Some newly elected Democrats are increasingly frustrated that they are taking complaints from angry constituents without having a mapped-out plan to end the partial shutdown—which became the longest in modern history over the weekend. Many believe they were elected to Congress to try to end its dysfunction and had hoped to be reaching a bipartisan compromise over border security to reopen the government…

Centrist Democrats huddled with Republicans on Thursday night to try to find a compromise to pitch to leadership. So far, none of lawmakers’ efforts to cut a deal have managed to end the impasse with the White House…

While few support the border wall, some are concerned the tone of the negotiations hasn’t conveyed their willingness to reach an agreement to tighten border security.

They’ve been “flooded with phone calls from angry federal employees and others affected by the shutdown, asking when it will end,” the Journal reports.
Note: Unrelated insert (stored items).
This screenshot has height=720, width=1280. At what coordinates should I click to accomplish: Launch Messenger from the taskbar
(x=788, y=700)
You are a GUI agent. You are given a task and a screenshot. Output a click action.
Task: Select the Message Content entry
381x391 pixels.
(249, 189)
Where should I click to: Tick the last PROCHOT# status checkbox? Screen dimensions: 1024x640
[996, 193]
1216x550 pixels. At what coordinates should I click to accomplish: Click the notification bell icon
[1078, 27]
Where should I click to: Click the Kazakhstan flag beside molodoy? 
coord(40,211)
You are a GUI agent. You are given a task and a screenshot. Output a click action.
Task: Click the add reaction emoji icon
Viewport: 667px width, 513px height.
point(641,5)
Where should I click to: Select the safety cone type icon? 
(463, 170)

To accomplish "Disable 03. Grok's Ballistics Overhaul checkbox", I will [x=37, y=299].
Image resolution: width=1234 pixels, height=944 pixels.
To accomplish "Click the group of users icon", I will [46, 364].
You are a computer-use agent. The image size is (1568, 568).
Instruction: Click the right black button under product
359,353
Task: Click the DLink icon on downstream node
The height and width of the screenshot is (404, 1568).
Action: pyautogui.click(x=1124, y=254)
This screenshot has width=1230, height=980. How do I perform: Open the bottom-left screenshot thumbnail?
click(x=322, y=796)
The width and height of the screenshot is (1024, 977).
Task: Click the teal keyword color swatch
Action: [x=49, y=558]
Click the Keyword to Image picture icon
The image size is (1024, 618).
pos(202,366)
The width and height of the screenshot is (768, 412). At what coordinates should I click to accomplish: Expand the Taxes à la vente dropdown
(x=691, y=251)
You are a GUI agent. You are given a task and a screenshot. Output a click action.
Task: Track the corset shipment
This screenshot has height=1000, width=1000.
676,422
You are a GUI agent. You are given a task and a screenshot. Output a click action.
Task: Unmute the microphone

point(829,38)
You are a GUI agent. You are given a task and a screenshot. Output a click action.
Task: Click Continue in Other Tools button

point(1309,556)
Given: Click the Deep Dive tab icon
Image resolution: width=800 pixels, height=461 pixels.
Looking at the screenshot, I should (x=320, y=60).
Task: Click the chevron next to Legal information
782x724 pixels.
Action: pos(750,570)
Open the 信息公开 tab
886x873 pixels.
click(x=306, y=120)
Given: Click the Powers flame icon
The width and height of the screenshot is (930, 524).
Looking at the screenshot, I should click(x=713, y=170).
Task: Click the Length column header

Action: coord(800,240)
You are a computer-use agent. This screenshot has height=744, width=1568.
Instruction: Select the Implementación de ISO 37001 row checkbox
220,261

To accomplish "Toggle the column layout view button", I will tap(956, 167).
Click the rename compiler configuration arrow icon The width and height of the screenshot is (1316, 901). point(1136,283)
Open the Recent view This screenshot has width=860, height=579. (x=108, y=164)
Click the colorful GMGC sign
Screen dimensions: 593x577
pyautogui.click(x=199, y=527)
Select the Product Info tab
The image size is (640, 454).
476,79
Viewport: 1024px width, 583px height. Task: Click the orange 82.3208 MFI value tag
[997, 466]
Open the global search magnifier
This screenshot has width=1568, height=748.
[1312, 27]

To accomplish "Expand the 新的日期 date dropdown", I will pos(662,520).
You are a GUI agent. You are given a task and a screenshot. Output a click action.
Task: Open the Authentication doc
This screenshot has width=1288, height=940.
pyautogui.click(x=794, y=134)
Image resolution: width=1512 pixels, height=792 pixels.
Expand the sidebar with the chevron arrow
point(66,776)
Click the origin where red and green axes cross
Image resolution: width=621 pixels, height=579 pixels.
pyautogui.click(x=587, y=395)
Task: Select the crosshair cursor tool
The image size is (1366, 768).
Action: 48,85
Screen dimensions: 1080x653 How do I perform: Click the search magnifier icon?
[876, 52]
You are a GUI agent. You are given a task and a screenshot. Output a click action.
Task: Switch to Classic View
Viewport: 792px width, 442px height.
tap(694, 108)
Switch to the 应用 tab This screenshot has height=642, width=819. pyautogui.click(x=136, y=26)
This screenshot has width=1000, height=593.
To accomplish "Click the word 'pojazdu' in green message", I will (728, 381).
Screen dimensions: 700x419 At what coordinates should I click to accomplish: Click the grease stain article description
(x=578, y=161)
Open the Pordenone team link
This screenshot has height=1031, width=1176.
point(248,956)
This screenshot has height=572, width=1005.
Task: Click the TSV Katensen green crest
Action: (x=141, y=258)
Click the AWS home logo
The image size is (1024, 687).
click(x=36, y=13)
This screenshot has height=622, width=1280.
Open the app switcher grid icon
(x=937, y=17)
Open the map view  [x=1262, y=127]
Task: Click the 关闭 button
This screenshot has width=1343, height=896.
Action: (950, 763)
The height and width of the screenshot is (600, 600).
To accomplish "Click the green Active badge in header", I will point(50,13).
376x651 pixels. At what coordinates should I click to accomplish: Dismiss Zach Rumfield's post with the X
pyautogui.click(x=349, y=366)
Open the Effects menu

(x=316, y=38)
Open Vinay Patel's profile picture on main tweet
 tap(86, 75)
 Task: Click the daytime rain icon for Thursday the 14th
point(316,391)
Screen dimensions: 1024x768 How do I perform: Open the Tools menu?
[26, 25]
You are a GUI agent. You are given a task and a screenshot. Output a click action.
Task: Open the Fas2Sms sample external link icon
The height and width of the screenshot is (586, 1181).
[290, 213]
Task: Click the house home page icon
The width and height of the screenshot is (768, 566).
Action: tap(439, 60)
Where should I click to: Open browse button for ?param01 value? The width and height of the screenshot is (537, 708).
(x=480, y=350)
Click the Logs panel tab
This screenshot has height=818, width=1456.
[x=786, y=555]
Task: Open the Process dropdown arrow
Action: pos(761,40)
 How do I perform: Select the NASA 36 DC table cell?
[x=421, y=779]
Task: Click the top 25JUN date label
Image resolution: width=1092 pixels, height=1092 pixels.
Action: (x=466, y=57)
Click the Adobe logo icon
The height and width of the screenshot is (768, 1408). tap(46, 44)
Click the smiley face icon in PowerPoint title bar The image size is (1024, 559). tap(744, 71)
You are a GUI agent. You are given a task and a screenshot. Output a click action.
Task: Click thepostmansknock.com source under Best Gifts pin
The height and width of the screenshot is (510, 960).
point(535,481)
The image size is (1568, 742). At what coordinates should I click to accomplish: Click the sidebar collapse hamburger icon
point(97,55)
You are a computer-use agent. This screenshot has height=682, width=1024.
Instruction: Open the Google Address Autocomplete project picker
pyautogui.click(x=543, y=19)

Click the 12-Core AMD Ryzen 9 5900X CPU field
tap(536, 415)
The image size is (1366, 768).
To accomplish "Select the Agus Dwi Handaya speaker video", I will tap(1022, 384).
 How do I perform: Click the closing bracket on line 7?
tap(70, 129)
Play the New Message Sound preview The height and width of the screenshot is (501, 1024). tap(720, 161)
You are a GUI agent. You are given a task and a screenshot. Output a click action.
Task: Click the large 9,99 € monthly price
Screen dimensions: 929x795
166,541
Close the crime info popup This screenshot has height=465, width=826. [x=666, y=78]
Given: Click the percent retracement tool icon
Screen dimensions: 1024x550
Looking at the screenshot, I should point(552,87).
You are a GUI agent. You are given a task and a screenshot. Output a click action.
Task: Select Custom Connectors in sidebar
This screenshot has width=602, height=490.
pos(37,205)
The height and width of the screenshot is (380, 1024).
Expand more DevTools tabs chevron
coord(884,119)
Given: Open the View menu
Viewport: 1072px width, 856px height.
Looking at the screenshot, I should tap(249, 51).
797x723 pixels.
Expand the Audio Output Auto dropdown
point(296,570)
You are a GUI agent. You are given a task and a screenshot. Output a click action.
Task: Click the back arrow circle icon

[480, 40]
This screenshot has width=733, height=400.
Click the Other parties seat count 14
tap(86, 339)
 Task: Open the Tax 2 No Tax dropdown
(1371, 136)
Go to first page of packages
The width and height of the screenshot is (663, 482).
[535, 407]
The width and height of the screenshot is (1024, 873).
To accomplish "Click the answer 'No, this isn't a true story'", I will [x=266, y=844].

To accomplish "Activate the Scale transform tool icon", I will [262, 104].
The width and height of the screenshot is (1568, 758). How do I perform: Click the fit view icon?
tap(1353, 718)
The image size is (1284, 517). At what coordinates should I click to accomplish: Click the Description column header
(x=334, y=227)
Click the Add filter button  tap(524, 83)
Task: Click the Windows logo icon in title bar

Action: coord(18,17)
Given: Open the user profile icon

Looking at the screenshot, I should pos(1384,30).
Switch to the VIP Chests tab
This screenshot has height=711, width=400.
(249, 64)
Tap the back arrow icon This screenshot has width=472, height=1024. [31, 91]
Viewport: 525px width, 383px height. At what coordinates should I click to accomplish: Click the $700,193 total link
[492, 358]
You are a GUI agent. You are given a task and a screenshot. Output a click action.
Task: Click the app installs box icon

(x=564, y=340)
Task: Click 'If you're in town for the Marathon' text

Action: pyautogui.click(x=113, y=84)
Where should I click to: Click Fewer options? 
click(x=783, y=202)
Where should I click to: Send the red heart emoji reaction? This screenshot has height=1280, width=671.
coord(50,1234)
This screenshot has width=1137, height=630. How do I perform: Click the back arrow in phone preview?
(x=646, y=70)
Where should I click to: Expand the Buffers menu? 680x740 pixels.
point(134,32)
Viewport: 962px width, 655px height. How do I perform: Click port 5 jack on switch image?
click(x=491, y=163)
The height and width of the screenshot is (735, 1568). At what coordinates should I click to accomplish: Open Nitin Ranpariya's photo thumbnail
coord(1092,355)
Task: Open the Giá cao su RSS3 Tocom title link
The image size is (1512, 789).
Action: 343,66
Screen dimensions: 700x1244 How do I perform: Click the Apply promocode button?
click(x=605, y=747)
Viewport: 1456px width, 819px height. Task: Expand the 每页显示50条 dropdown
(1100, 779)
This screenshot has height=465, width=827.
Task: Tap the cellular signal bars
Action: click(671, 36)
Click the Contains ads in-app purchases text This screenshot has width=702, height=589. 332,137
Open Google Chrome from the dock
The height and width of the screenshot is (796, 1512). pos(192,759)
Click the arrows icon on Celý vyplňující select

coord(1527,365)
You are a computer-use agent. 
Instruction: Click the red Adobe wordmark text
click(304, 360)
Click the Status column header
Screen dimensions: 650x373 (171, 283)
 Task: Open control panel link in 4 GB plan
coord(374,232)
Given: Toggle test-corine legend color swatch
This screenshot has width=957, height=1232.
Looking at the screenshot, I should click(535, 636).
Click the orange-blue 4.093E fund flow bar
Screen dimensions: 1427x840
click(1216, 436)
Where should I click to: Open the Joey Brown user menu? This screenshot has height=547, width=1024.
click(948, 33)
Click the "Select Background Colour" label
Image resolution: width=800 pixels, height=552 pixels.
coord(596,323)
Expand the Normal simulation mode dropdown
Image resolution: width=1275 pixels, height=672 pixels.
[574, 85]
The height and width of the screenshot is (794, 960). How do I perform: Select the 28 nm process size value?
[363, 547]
It’s easy to lay blame for a major event on the president, harder to divvy it among 435 representatives, so presumably this’ll be long forgotten by local voters when each of these Dems is back on the ballot. But Pelosi’s always been an unpopular figure and her “no negotiation” stance here may be making her more unpopular in swing districts. The GOP ran against her this past fall and didn’t get anywhere with it. Her leadership on the shutdown may be a more potent issue in 2020, to the Democrats’ misfortune.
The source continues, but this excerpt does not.